Today, I am going to dive into the awesome world of sorting. It reminds me with entry level computer science courses and algorithm design. The goal of this article is to summarize popular sorting algorithms and put it in one place so that it is easy to remember and refer to. My intention is to include most important information about sorting algorithms without the fluff that you find on many websites. I will do my best to provide an easy to follow explanation. Without further due, let us get started with the definition of sorting.
A sorting algorithm puts an array of elements into a non-decreasing (or non-increasing) order. Notice the wording here, we did not say strictly increasing or decreasing because an array can have duplicate values. This definition is not enough though. The sorted array must contain the same elements as the input array. There is one more optional condition if we want to be strict. Sorting has to be stable, which means already sorted elements should not be moved from their original positions. We will briefly discuss stability later in this post. Now, let us mention some sorting applications.
Applications of Sorting
There are many applications of sorting. Here is a few...
- It is human nature, people prefer sorted data.
- Sorting helps in understanding algorithm design techniques.
- Sorted data is faster to search.
- Find stats and patterns such as min, max, duplicates, similar values, frequencies, etc.
- Compare or find overlap between arrays.
Sorting algorithms can be classified based on various criteria. I will only mention four...
1. Internal vs External Sorting
Internal sorting assumes that all data is already stored in memory while sorting is in progress. On the other hand, external sorting deals with data stored outside memory (ex. disk).
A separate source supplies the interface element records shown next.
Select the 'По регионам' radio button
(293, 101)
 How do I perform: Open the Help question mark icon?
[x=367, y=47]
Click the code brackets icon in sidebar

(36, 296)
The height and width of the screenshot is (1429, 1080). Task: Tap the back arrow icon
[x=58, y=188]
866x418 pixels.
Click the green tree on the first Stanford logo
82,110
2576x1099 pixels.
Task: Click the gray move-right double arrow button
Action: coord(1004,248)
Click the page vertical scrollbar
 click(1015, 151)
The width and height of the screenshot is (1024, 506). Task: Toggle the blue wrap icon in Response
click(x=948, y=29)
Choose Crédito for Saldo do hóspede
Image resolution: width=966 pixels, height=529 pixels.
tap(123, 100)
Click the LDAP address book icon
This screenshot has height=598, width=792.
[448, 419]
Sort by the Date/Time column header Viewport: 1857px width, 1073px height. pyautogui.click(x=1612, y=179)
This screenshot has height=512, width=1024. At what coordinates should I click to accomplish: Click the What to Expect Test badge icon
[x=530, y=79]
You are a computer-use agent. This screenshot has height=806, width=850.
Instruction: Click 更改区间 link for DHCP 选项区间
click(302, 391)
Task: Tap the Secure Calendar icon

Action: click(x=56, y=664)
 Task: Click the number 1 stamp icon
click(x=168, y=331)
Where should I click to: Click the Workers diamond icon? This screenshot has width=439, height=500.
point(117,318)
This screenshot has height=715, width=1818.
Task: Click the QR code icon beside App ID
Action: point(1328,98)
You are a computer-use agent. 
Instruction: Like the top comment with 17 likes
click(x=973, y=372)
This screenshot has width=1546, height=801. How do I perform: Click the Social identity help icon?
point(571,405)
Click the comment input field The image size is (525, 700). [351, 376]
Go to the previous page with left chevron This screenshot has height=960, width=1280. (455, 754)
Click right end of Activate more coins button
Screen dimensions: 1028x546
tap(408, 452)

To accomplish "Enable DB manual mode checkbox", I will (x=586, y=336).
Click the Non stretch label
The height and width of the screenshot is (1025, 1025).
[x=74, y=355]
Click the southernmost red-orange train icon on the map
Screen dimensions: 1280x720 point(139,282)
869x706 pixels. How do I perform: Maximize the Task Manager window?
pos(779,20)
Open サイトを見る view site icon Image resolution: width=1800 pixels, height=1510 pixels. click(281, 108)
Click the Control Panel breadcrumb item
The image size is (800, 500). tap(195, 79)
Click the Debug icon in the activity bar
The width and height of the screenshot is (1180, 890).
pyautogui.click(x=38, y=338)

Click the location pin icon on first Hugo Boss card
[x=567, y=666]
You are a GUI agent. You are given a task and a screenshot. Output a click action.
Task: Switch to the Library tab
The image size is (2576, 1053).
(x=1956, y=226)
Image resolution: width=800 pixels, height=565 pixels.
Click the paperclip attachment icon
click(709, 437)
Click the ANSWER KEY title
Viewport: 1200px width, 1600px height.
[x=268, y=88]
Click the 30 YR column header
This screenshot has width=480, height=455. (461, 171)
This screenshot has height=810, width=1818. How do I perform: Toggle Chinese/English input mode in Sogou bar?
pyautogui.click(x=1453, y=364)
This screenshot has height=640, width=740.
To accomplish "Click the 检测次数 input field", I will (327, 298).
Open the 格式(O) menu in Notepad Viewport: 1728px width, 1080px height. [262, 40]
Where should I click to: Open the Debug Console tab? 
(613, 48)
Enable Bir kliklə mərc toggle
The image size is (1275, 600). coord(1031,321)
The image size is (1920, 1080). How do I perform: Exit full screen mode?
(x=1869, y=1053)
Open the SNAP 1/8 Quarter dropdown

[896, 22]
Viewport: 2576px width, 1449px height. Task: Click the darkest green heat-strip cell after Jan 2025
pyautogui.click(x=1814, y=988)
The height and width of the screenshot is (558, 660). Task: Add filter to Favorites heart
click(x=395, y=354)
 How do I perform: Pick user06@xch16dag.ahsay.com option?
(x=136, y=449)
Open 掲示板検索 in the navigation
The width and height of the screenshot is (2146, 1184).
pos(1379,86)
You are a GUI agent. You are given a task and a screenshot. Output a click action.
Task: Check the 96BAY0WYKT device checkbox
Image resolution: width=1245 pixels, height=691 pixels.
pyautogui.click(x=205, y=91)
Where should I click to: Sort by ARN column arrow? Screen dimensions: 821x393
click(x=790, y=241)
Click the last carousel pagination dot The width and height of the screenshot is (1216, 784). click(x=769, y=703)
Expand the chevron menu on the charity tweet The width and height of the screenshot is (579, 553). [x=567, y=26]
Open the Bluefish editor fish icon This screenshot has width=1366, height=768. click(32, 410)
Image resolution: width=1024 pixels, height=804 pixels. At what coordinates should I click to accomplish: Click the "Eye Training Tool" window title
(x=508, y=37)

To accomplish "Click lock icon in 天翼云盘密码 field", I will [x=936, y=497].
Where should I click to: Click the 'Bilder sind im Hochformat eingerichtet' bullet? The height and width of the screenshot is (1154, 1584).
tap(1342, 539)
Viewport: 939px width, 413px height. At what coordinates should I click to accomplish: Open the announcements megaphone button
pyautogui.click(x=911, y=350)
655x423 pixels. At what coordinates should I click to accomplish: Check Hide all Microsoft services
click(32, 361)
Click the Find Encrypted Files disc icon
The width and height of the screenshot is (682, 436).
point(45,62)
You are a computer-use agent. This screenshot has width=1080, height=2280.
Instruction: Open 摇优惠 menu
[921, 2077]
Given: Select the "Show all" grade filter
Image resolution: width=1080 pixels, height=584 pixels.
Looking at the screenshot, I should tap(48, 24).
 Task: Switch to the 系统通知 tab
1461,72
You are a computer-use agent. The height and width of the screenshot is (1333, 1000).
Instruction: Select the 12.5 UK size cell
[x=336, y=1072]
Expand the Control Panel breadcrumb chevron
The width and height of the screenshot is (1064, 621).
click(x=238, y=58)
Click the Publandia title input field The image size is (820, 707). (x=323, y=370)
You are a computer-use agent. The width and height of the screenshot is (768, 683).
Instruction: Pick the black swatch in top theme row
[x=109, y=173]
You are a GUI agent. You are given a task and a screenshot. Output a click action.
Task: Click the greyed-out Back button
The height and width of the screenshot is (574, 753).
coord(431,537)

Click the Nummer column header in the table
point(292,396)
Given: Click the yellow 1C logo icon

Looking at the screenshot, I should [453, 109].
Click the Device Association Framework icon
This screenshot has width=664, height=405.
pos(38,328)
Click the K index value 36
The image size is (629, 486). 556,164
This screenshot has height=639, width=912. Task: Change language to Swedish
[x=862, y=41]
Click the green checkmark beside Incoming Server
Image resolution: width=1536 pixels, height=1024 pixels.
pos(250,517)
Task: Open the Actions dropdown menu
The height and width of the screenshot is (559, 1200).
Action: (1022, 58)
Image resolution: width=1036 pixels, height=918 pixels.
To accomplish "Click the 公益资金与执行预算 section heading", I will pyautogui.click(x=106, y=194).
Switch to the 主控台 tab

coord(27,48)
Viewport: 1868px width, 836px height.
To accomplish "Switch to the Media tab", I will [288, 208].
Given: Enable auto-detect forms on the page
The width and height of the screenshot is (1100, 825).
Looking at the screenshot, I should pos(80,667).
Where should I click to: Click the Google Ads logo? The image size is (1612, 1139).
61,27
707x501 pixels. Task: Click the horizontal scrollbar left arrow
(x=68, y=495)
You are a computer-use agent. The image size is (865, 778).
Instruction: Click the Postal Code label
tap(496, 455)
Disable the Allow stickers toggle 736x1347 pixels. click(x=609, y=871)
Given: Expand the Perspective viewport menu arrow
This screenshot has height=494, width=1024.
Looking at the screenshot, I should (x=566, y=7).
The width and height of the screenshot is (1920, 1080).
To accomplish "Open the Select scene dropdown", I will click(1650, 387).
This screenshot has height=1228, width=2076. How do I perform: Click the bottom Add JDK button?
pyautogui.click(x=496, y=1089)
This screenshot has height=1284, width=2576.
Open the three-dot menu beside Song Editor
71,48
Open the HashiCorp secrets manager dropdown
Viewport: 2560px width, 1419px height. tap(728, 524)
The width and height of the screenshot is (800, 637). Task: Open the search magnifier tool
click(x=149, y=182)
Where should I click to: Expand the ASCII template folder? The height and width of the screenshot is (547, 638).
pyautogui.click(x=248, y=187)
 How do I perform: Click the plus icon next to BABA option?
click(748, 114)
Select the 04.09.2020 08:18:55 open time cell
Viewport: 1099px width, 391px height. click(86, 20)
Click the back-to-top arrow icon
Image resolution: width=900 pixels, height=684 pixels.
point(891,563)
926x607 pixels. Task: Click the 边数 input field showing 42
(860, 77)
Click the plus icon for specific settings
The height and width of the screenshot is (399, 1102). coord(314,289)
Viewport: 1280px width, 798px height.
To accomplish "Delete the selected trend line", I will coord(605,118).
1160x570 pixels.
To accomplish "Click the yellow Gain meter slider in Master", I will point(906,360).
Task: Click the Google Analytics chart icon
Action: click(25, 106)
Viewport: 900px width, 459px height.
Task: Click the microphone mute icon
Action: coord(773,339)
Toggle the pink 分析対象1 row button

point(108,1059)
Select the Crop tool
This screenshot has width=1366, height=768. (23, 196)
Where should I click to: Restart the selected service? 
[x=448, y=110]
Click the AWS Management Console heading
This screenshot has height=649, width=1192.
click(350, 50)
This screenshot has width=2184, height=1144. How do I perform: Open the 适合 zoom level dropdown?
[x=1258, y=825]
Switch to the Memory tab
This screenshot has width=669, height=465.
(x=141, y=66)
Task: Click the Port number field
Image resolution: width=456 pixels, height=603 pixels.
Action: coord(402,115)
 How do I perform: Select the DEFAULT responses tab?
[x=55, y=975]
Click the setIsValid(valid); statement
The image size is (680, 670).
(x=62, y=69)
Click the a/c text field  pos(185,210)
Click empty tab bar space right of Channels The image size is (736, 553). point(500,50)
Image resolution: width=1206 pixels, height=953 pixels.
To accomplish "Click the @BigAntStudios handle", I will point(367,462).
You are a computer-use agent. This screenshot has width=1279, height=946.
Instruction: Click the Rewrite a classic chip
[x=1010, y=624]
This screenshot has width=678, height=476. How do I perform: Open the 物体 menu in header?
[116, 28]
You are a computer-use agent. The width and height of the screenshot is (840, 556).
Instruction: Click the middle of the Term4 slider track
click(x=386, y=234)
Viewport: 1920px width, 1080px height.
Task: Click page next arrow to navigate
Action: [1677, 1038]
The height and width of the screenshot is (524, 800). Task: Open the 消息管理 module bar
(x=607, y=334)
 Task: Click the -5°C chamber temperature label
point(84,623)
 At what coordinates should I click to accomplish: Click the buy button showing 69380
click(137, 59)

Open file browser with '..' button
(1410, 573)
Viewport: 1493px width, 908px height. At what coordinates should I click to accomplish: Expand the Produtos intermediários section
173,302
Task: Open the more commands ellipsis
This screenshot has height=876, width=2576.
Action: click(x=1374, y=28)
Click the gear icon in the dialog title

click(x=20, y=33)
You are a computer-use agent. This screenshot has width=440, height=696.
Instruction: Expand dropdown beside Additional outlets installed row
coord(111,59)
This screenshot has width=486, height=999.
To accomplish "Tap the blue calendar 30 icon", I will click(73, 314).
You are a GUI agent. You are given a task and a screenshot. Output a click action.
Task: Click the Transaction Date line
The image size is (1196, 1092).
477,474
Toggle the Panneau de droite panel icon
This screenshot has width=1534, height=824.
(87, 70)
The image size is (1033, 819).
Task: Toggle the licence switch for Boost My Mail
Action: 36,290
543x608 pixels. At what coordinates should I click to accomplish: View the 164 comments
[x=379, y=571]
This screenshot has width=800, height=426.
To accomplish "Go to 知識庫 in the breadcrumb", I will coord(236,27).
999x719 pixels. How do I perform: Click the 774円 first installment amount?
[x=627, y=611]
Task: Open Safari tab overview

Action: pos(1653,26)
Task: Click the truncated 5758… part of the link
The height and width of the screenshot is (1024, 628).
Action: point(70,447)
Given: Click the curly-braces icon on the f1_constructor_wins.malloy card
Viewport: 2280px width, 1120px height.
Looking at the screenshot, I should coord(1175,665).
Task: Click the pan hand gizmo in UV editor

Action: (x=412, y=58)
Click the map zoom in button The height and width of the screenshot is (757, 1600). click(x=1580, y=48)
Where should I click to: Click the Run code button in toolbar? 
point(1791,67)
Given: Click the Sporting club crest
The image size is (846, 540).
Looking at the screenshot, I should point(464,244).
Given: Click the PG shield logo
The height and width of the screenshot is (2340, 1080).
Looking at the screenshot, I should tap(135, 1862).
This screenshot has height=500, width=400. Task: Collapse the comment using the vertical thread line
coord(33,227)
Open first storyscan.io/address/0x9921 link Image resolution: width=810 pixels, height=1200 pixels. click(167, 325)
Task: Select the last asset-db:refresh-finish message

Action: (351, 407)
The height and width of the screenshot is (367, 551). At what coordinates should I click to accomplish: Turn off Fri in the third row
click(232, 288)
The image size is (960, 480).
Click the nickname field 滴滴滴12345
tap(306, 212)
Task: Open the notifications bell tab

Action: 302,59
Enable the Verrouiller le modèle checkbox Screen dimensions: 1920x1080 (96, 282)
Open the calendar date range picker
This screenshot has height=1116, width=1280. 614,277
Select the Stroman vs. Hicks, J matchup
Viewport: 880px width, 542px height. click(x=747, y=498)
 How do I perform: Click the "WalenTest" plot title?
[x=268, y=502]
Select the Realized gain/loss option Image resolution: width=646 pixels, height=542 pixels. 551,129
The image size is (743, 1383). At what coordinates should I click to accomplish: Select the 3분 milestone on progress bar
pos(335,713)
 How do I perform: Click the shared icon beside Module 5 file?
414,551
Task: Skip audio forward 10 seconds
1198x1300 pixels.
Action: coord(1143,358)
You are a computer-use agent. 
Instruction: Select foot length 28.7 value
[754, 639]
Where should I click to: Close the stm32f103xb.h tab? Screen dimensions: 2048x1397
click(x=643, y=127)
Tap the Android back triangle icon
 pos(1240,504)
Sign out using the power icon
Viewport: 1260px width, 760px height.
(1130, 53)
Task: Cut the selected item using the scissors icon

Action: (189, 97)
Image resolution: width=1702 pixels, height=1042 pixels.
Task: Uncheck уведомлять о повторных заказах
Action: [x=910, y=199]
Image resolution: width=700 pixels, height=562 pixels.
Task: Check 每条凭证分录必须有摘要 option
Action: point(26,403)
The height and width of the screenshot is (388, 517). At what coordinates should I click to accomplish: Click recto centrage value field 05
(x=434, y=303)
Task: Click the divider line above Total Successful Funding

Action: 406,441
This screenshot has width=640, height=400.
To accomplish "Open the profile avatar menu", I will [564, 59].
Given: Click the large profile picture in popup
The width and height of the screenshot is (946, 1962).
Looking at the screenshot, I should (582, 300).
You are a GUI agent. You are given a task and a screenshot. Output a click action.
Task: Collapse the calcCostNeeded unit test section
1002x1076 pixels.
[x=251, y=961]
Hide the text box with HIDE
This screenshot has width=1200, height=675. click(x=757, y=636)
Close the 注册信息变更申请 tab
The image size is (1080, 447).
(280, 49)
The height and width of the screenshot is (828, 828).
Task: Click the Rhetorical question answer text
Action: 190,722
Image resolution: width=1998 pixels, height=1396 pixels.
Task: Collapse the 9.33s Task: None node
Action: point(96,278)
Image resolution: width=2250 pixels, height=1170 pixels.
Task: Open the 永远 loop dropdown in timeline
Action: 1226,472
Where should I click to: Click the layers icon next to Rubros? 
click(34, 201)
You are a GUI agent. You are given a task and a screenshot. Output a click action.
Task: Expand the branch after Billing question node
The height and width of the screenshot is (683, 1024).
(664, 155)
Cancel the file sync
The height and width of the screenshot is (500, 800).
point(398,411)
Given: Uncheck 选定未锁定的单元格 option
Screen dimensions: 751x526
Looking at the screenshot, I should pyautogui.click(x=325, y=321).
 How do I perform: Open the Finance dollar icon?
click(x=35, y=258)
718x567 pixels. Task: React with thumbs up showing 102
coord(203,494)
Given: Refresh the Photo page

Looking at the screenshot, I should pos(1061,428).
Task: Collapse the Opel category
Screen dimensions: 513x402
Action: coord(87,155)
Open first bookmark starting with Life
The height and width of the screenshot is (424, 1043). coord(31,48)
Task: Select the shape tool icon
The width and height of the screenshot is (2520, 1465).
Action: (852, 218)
This type of sorting is used when data cannot fit entirely in memory. The challenge here is how to load or unload data in an optimal way.
2. Comparison based Sorting
In order to put an element in its correct position, we use comparison operators such as equal, less than or greater than. This is called comparison based sorting which is easy to comprehend. In contrast, non-comparison based sorting is somehow confusing. How can we put an element in its correct position without doing any comparison ? It is done by making certain assumptions about data. For example, the algorithm assumes that all elements are within a certain integer range. Later in the article, we are going to see how such an assumption will magically put elements in order without doing any comparisons.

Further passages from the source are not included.